**PROBLEM TO WORK ON:**
Reproduce the following records exactly from the line containing "Task: Click the scoring URL inside the code" onward, ending with the last line and including it.

**EXERCISE DATA:**
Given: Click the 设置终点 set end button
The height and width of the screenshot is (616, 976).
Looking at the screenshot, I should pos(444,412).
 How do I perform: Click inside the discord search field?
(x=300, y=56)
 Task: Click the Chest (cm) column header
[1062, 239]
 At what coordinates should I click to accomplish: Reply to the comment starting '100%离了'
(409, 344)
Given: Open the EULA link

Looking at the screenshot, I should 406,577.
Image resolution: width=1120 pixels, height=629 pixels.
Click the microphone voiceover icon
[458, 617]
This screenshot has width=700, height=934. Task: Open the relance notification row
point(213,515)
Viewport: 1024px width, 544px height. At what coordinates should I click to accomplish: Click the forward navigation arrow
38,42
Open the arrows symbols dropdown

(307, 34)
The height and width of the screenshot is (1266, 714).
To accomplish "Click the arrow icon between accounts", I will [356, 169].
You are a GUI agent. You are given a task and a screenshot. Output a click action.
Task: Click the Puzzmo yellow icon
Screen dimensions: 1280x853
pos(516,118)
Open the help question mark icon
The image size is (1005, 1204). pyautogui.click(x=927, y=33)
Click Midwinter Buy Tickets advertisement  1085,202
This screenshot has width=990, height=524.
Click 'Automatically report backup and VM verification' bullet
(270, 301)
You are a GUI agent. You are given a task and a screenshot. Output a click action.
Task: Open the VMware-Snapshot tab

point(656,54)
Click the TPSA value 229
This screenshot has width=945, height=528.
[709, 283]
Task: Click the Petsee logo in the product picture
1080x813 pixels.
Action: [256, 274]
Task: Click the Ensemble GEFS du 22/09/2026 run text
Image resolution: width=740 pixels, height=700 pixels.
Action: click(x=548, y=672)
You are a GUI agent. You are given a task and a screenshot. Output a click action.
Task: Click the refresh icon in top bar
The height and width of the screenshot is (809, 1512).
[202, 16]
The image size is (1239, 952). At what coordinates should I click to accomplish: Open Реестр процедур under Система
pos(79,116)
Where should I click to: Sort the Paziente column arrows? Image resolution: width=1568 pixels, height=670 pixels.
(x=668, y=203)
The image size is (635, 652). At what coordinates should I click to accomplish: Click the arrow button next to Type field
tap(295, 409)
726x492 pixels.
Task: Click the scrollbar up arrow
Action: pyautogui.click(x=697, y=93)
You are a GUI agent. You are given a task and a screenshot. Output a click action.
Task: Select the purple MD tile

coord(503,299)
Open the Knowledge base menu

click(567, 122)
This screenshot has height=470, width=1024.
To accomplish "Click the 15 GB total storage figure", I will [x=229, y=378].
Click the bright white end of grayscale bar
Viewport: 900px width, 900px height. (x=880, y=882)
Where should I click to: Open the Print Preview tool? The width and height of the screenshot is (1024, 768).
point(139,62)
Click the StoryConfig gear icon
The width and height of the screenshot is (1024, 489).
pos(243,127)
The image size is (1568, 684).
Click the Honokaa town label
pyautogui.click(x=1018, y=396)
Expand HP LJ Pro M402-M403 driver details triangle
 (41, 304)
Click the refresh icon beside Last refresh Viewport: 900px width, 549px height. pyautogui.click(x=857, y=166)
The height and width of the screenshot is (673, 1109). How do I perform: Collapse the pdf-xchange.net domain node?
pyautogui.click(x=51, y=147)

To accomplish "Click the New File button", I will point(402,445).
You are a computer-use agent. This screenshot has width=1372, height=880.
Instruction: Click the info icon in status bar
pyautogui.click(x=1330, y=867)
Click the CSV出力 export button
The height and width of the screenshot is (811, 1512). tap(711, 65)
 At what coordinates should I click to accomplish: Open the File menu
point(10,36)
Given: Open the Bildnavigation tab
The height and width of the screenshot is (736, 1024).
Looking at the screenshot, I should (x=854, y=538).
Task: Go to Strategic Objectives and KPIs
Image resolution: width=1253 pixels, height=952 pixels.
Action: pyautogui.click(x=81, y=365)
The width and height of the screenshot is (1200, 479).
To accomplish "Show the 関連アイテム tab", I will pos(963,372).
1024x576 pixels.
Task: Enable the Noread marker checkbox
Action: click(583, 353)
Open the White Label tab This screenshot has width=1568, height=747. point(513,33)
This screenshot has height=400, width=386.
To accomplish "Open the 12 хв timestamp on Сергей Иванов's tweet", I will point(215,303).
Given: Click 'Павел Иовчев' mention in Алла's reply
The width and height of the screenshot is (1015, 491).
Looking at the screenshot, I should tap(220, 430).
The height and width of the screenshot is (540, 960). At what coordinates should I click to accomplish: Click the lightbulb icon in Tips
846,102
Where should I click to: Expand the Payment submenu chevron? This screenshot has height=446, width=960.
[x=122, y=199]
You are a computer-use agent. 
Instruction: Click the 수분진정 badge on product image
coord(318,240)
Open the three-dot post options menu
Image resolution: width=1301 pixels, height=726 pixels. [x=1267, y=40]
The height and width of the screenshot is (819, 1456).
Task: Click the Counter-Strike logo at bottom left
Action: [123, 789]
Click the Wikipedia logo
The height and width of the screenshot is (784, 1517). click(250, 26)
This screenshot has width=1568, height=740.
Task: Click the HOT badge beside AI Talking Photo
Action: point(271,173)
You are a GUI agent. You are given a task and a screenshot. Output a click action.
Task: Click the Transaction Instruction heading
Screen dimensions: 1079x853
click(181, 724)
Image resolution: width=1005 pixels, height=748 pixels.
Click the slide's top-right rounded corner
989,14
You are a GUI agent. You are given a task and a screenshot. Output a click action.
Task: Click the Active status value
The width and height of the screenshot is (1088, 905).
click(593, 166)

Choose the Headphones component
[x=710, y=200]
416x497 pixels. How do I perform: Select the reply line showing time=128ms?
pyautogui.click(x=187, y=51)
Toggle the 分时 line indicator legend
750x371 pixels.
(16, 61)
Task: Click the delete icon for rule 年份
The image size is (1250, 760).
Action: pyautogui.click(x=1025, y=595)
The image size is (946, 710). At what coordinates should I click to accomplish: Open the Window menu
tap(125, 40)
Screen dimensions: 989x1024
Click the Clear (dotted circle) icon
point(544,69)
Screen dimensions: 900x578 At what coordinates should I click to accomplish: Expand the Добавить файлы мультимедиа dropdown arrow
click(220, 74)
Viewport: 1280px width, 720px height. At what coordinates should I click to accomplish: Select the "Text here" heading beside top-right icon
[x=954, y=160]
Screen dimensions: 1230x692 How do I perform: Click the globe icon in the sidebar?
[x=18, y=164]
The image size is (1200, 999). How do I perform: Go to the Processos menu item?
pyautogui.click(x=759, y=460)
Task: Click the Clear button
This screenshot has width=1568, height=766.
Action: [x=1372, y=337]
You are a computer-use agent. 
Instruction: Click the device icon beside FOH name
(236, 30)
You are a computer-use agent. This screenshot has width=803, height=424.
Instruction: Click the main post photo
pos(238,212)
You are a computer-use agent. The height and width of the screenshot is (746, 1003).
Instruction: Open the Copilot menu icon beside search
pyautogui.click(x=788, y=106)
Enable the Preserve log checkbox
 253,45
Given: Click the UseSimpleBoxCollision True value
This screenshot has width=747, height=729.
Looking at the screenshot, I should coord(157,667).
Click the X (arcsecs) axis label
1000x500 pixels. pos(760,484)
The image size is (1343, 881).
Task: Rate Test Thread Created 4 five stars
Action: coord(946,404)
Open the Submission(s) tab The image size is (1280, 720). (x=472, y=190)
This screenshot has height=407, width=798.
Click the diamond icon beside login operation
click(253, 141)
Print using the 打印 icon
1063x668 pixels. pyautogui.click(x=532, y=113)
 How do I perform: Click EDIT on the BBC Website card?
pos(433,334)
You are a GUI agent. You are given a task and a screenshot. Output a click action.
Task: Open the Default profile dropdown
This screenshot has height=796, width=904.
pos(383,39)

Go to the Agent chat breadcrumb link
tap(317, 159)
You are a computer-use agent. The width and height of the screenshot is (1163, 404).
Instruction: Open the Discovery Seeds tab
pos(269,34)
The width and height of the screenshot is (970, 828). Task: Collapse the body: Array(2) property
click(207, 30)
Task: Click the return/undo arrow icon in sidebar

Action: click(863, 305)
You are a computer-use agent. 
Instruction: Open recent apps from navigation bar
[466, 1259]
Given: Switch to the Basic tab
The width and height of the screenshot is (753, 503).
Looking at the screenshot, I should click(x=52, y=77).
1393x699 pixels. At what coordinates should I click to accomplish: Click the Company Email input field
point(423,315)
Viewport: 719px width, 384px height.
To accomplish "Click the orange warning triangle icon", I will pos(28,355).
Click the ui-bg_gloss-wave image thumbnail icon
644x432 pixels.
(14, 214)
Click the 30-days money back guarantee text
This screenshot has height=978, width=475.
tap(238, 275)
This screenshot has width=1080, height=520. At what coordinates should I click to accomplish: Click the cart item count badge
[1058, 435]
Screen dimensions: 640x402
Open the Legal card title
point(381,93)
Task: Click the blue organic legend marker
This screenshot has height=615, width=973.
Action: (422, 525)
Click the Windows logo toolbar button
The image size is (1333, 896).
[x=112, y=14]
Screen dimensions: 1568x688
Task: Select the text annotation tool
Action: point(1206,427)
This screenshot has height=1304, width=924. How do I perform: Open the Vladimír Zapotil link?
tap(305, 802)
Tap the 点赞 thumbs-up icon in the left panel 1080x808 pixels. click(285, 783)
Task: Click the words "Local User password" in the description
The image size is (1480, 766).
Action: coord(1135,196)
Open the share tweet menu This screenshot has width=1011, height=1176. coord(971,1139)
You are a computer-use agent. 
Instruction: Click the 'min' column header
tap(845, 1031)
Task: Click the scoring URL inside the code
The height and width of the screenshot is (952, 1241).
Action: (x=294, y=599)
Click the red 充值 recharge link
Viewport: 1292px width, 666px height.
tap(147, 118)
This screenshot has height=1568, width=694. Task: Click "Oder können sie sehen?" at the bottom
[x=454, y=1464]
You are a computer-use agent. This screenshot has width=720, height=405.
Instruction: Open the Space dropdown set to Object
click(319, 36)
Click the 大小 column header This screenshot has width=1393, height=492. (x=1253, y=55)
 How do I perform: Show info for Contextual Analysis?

**RESPONSE:**
Task: Click the scoring URL inside the code
The height and width of the screenshot is (952, 1241).
Action: (x=294, y=599)
Click the red 充值 recharge link
Viewport: 1292px width, 666px height.
tap(147, 118)
This screenshot has height=1568, width=694. Task: Click "Oder können sie sehen?" at the bottom
[x=454, y=1464]
You are a computer-use agent. This screenshot has width=720, height=405.
Instruction: Open the Space dropdown set to Object
click(319, 36)
Click the 大小 column header This screenshot has width=1393, height=492. (x=1253, y=55)
 How do I perform: Show info for Contextual Analysis?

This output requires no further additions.